This is an upper-division course.
It fulfills an English-major requirement in Literature Before 1500.
All the students in the class are English majors.
Assigned reading has included information about Chaucer's life.
I have been speaking of "The fourteenth-century this" and "The medieval that" for weeks.
Yet a paper from this class informs me that Chaucer "was from the 1800s."
5 comments:
I cringe at the thought.
I used to get a lot of "Shakespeare wrote many great novels."
Head desk.
What IS it with the total lack of chronological awareness (and with the novels too--evidently Chaucer, Langland, and the Gawain-poet all wrote them, according to my students).
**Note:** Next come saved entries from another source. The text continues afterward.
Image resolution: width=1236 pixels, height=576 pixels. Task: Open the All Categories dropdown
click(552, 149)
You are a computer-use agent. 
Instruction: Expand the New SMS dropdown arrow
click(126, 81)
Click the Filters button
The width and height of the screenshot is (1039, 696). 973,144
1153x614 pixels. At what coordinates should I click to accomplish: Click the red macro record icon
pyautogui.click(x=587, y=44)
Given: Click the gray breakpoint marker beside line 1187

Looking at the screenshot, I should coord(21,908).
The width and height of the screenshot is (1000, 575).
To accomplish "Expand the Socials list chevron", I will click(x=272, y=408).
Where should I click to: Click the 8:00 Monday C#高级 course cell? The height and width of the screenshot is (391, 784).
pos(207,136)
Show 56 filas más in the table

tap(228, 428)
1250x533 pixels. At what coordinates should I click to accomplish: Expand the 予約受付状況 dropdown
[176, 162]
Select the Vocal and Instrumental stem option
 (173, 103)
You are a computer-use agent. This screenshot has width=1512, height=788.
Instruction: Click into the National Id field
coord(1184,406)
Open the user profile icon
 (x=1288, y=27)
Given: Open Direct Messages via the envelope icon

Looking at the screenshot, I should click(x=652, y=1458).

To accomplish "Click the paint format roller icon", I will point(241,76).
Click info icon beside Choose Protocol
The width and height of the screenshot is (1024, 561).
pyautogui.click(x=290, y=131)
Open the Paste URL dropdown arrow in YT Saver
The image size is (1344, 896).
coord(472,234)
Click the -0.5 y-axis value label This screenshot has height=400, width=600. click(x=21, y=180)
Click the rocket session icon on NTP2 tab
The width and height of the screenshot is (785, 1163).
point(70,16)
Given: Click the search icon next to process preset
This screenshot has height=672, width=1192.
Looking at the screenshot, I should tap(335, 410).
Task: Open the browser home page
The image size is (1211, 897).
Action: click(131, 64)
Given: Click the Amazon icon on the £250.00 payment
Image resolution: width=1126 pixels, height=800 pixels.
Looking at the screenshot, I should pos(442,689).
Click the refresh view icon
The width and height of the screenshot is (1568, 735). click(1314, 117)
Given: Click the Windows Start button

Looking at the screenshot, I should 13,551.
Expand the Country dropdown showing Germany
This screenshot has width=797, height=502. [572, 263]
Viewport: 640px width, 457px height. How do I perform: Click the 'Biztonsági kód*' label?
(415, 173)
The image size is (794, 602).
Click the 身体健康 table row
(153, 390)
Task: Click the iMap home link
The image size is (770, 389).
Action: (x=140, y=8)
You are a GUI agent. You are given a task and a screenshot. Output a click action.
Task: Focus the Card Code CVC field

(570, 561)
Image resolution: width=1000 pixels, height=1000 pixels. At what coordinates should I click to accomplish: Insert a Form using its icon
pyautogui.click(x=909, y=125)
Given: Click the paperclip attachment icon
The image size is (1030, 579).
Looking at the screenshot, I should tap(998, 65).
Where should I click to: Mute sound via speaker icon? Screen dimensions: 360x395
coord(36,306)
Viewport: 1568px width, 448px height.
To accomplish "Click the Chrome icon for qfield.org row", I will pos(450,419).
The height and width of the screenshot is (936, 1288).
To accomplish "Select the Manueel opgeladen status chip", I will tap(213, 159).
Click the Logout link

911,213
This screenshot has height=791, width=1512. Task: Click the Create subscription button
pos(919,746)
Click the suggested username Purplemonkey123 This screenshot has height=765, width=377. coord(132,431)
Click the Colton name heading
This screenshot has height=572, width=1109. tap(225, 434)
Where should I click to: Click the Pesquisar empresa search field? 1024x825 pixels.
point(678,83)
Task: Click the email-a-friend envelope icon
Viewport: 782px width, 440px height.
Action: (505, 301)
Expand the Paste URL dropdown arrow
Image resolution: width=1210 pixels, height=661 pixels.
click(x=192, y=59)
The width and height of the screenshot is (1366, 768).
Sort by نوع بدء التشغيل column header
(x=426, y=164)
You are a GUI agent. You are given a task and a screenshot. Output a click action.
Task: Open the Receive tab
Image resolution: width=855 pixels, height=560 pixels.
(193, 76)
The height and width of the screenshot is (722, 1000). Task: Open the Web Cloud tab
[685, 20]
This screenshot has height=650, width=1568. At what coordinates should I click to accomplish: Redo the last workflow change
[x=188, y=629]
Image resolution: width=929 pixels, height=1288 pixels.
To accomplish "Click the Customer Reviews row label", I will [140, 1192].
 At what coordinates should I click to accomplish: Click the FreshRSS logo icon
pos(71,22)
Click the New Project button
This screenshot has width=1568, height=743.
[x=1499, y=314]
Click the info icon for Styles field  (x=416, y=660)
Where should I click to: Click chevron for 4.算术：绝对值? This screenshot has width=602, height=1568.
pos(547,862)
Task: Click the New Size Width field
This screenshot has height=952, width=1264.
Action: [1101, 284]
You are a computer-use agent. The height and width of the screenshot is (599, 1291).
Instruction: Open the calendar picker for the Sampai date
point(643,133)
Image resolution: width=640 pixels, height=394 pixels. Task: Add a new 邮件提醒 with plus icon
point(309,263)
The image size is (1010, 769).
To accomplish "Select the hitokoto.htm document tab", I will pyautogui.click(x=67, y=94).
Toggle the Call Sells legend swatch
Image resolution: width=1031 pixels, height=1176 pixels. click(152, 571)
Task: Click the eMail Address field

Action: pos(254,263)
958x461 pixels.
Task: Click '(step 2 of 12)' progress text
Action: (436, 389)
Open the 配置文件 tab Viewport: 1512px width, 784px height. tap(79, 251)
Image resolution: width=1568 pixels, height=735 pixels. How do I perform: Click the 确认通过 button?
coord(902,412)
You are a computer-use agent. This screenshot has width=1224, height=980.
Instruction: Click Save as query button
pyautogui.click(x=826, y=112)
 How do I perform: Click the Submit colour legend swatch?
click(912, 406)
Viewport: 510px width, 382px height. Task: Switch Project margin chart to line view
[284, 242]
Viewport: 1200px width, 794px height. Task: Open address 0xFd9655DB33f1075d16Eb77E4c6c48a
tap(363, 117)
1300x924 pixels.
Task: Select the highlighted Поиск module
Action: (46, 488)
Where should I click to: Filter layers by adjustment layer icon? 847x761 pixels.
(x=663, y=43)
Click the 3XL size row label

If I hear once more that Chaucer wrote the CT in Old English (that is, the same language as Beowulf, which we read in the same medieval lit survey, though in translation), I'm gonna have to get medieval on someone's a$$! Or, maybe I'll take the advice of the word verification gods and "cocudge" them. Sounds both violent and vaguely medieval-ish, no?
Aack!
(I sometimes hear students refer to Renaissance poetry as "being written in Old English" and have to gently point out that if it were indeed in Old English, they wouldn't be able to read it without having taken a class...)
Sigh.
I always put some sort of "when did Shakespeare live and work?" question on the final for my Shakespeare class. And at least one student always, always gets it wrong by two centuries or more, even after a full semester.
And everything is always a "novel" or a "story," except for actual short stories, which are "poems," and The Canterbury Tales, which is apparently a play.